Your daily media round up of all the key stories affecting local government
Conservative strategists are predicting that as few as three cities will vote in favour of a directly elected mayor this May despite cities minister Greg Clark’s hailing a “new era of people power”, the Financial Times writes. The paper reports that Birmingham will most likely say yes to a directly elected mayor, with Leeds and Bristol expected to follow suit. However, with local party groups actively opposing the idea in many areas, the remaining seven cities are predicted to vote no in the referenda.
Despite this, Simon Jenkins argues in his Guardian column that elected mayors will “destroy our shadowy civic mafias” and “revive cities held back by party complacency and Whitehall’s dead hand”. He says cities’ “lack of mandated champions” has allowed central government to “deaden their enterprise.” Jenkins says the mayoral election contests in Liverpool and Salford are proving “staid” but the situation in Birmingham is “most exciting” because three established Labour politicians are shaping up for the party nomination.
Elsewhere, the Financial Times writes that MPs are concerned with the turn to fourth-party voting ahead of the local elections in May as George Galloway is sworn in as an MP for the Respect party and campaigners are met with widespread voter disillusionment on the doorstep. A YouGov tracker poll shows support for “others” has risen from 8% to 17% and the paper says the UK Independent Party and the Greens are expected to benefit from the “anti-politics” mood with both Liberal Democrats and Labour set to lose out.
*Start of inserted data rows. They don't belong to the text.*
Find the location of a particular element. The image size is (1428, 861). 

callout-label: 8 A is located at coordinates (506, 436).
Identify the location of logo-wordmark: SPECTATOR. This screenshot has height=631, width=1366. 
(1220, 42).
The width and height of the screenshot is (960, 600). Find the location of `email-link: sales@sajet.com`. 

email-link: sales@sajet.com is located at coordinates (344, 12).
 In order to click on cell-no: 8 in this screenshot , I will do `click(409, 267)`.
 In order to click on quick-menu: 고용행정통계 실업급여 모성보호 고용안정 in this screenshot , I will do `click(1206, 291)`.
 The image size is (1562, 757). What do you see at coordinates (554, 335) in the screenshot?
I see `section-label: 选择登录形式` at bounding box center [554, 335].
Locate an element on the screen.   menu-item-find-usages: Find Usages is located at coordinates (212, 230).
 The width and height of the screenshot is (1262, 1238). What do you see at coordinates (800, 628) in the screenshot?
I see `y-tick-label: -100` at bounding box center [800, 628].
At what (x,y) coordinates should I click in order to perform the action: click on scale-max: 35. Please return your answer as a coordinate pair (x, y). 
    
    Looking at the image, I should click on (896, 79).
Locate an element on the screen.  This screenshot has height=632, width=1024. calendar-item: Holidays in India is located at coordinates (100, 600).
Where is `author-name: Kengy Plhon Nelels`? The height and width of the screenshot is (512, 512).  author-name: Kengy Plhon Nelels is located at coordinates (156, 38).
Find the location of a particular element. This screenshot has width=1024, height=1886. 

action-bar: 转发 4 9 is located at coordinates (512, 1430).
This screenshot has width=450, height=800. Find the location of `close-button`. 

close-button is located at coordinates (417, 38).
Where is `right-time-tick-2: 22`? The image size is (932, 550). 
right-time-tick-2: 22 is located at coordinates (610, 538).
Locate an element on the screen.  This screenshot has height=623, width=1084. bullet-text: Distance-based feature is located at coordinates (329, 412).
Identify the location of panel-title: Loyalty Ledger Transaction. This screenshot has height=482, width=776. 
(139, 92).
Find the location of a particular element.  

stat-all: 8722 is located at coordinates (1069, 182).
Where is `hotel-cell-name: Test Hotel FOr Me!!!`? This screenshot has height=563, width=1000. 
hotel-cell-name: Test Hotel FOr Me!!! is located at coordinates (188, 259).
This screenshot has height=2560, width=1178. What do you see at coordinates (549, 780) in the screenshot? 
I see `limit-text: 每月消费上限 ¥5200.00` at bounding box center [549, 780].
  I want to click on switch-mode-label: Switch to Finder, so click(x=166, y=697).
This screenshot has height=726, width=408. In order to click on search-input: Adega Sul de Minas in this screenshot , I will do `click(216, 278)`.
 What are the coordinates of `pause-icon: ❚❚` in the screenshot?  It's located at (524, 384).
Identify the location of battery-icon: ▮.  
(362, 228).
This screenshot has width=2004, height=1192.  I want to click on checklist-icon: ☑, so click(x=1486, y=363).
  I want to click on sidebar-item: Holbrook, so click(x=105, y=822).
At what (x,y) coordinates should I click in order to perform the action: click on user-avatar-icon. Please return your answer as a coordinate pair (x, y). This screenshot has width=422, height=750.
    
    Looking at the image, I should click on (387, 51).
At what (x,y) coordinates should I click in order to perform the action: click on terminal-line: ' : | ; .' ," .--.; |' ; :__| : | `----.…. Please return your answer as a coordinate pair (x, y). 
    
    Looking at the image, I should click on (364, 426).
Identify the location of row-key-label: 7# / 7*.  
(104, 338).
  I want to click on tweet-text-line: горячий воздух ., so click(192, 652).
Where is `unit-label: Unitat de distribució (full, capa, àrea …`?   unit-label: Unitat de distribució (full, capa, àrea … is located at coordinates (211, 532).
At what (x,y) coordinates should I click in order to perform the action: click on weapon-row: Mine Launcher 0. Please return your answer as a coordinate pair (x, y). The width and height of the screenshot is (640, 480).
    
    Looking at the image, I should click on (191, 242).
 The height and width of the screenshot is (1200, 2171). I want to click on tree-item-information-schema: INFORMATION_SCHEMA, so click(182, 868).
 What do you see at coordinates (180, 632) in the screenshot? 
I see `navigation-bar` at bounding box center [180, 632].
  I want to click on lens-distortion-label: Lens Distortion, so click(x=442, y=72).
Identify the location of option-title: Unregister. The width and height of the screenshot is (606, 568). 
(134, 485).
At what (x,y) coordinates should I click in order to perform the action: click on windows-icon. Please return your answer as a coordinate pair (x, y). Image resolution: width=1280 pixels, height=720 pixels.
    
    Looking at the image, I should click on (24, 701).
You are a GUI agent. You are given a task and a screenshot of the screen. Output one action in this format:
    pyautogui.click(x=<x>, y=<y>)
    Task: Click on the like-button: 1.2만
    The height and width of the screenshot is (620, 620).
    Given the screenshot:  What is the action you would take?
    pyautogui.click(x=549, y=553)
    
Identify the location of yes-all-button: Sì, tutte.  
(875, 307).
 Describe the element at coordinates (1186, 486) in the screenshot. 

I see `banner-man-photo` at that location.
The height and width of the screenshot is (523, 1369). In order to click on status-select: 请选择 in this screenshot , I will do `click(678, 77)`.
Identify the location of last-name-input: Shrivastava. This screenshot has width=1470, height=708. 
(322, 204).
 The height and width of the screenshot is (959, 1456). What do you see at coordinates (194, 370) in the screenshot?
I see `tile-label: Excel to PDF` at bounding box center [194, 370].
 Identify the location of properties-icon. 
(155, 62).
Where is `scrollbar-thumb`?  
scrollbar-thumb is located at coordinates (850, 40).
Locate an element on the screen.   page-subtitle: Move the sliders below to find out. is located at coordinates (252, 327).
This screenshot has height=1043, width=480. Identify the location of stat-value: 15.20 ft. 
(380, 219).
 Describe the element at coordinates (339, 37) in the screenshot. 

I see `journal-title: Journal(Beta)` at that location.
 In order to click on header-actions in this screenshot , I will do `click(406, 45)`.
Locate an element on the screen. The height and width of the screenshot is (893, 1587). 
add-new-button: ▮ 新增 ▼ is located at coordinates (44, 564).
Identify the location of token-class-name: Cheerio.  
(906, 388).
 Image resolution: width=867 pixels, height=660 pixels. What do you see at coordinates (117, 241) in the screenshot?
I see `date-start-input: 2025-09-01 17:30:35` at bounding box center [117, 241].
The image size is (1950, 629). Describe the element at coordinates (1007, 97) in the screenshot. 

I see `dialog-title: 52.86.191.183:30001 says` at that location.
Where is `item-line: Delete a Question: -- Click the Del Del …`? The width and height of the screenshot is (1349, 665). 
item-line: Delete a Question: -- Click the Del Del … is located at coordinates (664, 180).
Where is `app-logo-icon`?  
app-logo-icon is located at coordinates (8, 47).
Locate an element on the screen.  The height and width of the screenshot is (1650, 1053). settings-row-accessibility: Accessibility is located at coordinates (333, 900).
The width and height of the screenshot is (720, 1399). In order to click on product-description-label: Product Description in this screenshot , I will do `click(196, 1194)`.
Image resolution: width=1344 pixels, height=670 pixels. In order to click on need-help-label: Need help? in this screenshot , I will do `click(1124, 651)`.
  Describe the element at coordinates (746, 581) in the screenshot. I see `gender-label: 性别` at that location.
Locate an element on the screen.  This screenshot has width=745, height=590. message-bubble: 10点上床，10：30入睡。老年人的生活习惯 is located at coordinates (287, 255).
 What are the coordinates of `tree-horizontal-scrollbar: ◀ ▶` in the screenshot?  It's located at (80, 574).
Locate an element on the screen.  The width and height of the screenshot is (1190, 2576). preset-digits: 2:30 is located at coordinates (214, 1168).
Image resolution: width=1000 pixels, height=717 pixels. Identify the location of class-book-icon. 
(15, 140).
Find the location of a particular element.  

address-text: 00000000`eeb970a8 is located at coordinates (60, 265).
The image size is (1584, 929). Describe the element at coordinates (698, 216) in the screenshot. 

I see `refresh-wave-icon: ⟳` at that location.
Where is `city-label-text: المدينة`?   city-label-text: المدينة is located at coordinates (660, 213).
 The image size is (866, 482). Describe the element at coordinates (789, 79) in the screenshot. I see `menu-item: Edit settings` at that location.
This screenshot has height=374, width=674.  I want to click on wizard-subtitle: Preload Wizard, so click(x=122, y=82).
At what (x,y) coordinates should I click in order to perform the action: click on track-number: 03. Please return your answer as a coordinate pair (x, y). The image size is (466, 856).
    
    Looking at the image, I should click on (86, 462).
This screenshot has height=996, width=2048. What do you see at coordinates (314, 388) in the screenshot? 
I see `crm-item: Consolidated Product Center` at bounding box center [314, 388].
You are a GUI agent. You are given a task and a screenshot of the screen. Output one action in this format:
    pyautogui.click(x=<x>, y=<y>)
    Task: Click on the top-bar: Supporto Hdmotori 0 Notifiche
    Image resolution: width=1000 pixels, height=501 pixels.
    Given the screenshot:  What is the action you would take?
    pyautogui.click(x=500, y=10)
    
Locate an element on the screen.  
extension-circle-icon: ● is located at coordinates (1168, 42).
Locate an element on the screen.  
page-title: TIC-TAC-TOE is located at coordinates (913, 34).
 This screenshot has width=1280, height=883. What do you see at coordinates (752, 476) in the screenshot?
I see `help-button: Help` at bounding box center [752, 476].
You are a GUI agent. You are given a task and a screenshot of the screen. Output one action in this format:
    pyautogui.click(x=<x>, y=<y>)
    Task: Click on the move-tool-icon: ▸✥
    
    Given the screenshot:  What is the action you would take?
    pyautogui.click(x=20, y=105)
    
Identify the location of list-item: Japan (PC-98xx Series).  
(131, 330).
Many elderly and disabled people face cuts in support and assistance as local councils struggle to fulfil the savings requirements set out in the social care budgets, the Independent reveals today. The paper conducted a survey into care spending in over 30 authorities revealing that spending was due to be cut by an average of 3%this year, while the number of people over 85 has increased by more than 250,000 in the last six years.
Meanwhile, the Daily Mail reports that elderly women are 40 per cent more likely than elderly men to go into care homes, according to research by Queen’s University Belfast.
NHS hospitals have been told by regulator Monitor to increase their savings by 50%, the Financial Times reports. In a letter to hospital managers, the watchdog ramped up its previous demand for 4.6% savings year on year from 2013 to 7% each year.
Pensioners and savers have been “penalised” by the policy of quantitative easing (QE) by the Bank of England. The Telegraph reports that the treasury select committee is warning that creation of £325bn through QE has redistributed money from savers to borrowers and calls for chancellor George Osborne to look into ways of ameliorating the effects of QE in his autumn statement.
The treasury select committee is questioning the sums used in Mr Osborne’s budget to justify the scrapping of the 50p tax rate, the Times writes. Originally set to cost £110m a year, the change in tax rate from 50p to 45p could cost “significantly more or less” than that, the committee reveals in its report on the Budget.
Elsewhere, the Daily Mail reports that other points of contention will also be raised by the Committee, such as the “granny tax”, the VAT on hot pies and church restoration projects and the limit on charitable donations.